Please stop beating yourself up over the things you feel. I know what it's like; I have the most ridiculous triggers. Such as how I ate undercooked noodles right after my trauma, so now I have to boil my noodles extremely well to be 100% sure I don't get a flashback. While actually what I'm doing is still reminding me of what happened.

Terrible things happened to you and you need to recover from that. As my own therapist recently told me: the fear you feel, the things that trigger you, they're all a completely natural reaction to what you've been through. It is in no way something weak, as it is nothing you or anyone else can decide on.

I wish you the best on your journey.
 
Thanks for the reply Snow White.

I am going to therapy. I did my 5th week yesterday. We are doing EFT Therapy right now. I was diagnosed BP when I was a kid, I don't know that i even believe that anymore. I guess its possible. But I am 34, and these cycles happen every 3 years or so but to this extent its been maybe 14 years since a breakdown like this, this is reminiscent of when i was 19. I mean I have had some depression last year, but it didn't really interfere with my life as there were no panic attacks.

I am trying to be optimistic, because I have never got "stuck" with these panic attacks (fingers crossed) they come and i deal with them, and they leave me.

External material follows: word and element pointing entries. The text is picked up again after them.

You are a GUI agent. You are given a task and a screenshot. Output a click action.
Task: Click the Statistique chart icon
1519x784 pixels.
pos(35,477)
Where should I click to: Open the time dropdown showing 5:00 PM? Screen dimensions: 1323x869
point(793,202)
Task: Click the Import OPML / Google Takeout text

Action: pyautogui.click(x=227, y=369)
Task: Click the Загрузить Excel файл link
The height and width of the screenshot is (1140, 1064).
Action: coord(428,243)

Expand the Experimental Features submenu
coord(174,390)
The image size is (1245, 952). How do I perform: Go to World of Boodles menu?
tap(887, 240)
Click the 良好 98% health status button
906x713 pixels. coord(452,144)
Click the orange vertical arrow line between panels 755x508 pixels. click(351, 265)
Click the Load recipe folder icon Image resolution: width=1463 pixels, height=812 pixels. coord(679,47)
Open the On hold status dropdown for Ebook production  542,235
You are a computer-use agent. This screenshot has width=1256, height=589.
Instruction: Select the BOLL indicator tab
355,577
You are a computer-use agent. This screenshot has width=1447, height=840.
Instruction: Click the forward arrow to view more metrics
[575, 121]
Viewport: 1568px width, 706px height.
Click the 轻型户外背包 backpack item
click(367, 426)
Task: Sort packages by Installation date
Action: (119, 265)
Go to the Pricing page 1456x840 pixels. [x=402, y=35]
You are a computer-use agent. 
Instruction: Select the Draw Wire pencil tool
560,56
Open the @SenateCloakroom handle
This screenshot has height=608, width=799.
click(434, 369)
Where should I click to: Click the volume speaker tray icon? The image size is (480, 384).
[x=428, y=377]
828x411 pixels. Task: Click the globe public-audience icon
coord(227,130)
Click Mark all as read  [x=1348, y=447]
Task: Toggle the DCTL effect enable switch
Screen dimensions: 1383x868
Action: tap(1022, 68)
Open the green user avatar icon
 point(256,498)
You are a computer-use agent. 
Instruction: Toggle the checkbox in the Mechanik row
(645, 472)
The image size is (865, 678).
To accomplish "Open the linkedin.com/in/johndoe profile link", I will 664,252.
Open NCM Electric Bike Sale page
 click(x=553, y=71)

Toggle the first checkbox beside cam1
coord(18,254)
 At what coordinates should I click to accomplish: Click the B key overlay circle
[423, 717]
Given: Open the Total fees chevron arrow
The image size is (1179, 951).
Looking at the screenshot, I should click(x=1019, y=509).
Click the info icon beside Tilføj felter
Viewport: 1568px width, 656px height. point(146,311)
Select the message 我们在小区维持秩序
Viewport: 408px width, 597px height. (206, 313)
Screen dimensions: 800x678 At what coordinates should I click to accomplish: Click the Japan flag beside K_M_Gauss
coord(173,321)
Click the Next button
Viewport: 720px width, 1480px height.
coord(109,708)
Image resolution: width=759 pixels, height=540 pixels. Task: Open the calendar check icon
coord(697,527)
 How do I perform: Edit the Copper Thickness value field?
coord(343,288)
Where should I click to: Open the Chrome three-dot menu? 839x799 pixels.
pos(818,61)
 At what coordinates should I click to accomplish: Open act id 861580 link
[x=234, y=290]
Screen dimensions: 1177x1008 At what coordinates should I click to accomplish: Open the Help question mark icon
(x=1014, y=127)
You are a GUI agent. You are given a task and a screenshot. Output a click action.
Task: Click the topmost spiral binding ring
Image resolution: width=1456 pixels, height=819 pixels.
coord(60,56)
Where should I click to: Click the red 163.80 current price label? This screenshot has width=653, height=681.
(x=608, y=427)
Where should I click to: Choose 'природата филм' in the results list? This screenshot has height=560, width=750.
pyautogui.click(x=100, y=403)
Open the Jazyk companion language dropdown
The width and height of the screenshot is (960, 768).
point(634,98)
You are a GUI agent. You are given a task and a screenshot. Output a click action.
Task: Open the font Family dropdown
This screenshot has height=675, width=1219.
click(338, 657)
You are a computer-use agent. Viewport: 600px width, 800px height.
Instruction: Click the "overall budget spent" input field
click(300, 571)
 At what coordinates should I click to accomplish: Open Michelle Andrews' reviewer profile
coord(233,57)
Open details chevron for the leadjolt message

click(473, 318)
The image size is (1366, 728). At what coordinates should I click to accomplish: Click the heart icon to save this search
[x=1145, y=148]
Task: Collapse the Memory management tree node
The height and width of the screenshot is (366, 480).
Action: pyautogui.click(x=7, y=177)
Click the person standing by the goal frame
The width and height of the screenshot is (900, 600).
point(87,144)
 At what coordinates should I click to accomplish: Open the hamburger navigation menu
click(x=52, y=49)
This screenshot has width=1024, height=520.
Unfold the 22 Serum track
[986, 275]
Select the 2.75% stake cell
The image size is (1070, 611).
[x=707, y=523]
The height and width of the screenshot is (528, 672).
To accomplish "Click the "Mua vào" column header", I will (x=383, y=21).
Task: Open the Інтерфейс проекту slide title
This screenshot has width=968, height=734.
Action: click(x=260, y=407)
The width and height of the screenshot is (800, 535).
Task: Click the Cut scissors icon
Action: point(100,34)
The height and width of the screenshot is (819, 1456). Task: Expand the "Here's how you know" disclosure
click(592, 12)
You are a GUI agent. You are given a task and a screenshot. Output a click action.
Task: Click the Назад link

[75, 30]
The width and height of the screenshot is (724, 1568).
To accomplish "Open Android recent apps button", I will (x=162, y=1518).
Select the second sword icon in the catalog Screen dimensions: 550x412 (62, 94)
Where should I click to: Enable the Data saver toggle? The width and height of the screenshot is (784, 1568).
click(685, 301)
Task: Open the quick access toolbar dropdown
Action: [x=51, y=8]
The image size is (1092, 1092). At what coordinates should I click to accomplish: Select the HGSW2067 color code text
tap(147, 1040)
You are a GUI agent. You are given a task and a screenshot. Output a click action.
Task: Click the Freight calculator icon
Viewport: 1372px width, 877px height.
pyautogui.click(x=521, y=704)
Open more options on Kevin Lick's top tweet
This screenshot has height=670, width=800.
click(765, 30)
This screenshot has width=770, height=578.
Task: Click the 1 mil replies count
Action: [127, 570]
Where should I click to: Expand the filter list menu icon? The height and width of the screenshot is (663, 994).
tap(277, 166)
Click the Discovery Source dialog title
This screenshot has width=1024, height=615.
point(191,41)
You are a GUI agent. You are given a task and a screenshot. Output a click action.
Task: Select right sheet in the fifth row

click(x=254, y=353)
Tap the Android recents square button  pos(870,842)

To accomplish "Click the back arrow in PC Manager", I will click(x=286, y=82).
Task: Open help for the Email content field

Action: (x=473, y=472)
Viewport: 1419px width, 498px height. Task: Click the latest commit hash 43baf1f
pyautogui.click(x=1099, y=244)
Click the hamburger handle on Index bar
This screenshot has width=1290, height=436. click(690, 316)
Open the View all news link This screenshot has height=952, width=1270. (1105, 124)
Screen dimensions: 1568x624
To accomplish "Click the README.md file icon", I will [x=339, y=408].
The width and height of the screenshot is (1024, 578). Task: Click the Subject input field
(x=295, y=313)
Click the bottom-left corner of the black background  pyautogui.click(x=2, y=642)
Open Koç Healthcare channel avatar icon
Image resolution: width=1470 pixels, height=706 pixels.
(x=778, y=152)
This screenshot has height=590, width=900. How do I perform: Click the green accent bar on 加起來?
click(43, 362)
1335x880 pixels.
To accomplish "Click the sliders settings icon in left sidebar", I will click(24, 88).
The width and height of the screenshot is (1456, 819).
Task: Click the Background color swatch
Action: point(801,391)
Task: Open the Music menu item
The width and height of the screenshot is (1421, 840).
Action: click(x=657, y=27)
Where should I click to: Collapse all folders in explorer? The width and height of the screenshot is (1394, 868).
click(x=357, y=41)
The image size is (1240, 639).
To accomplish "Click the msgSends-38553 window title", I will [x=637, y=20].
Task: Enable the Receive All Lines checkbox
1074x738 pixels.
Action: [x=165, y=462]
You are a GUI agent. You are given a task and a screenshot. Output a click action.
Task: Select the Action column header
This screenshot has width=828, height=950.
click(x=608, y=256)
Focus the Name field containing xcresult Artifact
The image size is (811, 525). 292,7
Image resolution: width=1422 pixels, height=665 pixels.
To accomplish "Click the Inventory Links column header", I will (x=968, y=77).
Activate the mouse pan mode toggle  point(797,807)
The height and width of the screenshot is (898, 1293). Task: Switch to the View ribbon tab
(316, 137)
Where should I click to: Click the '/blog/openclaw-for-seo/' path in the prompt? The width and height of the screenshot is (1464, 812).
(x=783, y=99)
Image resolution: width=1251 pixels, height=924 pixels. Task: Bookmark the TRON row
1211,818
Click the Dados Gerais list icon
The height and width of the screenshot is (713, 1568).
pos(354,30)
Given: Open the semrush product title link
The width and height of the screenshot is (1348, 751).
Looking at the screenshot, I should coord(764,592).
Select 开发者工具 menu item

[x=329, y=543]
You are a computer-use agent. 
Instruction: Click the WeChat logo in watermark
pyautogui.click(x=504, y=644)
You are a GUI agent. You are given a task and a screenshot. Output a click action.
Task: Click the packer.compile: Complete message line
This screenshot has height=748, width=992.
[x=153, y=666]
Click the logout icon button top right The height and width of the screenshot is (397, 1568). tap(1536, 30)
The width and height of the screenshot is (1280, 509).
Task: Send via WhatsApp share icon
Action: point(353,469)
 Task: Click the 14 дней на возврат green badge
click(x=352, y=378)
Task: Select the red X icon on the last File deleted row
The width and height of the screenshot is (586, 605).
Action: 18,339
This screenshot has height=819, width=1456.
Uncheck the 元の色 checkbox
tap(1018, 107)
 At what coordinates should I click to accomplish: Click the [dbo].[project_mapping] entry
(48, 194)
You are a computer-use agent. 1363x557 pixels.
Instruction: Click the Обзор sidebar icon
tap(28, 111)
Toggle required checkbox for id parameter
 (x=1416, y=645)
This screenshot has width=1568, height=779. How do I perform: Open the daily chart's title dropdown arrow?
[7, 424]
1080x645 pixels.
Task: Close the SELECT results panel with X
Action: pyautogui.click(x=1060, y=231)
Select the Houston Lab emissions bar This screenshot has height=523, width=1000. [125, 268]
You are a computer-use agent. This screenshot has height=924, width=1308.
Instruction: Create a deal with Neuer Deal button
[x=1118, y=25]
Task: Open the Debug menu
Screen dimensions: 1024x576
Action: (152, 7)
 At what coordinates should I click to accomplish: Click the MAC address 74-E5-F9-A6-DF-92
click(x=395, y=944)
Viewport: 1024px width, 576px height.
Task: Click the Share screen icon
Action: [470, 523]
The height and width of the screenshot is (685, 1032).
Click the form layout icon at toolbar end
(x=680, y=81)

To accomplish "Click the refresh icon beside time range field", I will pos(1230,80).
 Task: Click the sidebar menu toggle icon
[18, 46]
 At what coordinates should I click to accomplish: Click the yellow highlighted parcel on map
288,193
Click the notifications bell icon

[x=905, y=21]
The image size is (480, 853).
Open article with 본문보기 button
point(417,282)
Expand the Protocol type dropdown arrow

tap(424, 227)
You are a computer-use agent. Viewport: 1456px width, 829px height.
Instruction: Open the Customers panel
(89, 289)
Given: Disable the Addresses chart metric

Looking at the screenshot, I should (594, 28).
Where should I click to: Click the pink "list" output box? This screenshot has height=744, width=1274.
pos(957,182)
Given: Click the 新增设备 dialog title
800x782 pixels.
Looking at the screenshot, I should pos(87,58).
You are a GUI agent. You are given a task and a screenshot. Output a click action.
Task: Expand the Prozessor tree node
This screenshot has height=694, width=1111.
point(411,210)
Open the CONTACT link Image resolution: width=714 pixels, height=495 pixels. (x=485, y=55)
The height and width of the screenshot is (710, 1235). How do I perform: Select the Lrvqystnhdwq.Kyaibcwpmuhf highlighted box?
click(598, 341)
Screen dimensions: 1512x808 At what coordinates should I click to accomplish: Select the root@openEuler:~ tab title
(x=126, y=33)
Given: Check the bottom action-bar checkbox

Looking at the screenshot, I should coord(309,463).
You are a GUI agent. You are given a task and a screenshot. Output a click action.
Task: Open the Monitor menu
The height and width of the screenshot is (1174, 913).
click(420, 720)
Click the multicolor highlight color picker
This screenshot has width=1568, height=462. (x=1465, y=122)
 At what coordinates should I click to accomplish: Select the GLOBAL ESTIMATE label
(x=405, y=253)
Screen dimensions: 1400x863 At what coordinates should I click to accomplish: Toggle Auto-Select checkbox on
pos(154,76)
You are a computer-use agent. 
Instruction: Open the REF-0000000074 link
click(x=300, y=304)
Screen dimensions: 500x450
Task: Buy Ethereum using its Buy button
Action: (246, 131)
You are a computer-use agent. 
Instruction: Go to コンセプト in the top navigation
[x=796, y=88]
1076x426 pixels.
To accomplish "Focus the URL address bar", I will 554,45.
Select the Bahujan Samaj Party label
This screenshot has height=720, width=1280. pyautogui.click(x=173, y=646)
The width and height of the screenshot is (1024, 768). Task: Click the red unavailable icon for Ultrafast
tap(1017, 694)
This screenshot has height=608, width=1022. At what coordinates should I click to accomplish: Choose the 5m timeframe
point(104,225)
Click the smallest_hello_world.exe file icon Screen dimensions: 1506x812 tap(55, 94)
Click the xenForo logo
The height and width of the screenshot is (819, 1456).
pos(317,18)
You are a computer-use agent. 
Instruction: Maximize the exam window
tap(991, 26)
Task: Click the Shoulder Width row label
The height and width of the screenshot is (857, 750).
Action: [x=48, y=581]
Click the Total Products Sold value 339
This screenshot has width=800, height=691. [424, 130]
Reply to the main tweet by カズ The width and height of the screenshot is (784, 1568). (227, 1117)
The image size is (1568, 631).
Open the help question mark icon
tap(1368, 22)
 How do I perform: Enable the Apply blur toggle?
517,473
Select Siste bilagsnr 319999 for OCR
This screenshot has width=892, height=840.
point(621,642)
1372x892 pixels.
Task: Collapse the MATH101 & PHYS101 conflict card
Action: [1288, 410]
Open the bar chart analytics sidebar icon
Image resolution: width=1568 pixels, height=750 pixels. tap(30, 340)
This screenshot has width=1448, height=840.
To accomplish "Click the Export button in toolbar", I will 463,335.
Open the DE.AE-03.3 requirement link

I see people who have always been this way. For me, its like, I have a good life, I am productive, outgoing. Then this hits me and all of that disappears, then its hell time. I am not new to this, so some things that would send people running i stand there and feel. I cant put my finger on why I face the fear, and it goes away and comes back with a week intermission. Is it normal to go to a store the previous day and do ok, then freak out the next? Anyone else have this, how do you gauge your progress and know what your up against? Maybe I am not giving it enough time, I feel better then I did a month ago. I am just not used to going into a store for a drink and shaking so bad at the checkout, probably looks like a seizure. I am not used to this type of mental restriction over mundane things like a mall or store. I felt like when my mood improved this would but its lingering. Thanks for listening
 
It might help to sort out what is Ativan related. I don't know how long you've taken them, how much you take, if you take them every day, etc. but consider writing down when you take them and when the anxiety comes, how long it's been since you've taken them and so on.

I know you had anxiety before you took any or you wouldn't have gotten a prescription. They can be a great help and they can also exacerbate things.

If a person takes them every day for two weeks, their tolerance builds and they need more to get the original effect. Your natural GABA neurotransmitters which are one of the body's natural calming elements stop their organic production once you introduce the synthetic equivalent so that when you don't take a dose, you have no natural calm inducing chemicals within. Your anxiety becomes greater than it felt originally. It takes a while for your natural neurotransmitters to come back and do what they are supposed to.

Our symptoms can be so debilitating sometimes that we need meds to function for a while. But the original wound must be worked on to heal or it is simply camouflaged by drugs and there is no healing taking place so that when the drugs are removed, it's as bad as it was before - only now you have withdrawal to contend with.

So I guess I am just saying that keep in mind that once you are regularly taking Ativan and you stop, you will feel anxiety equal to or greater than before because it doesn't heal anything, it just buries it. Hopefully your T is effective in helping you release the trauma energy that is breaking out. It wants to leave your body so you can feel whole again.
 
I get like this when I am fighting memories. My own PTSD carried severe amnesia and I was very resistant to letting myself remember any of it. Seemingly random anxiety attacks, etc., were the fruits of my resistance. They became unbearable in my mid-30s when the stresses of career, etc., were hitting full stride.

Just how it was for me. Hope you get yours sorted, Audiomaze.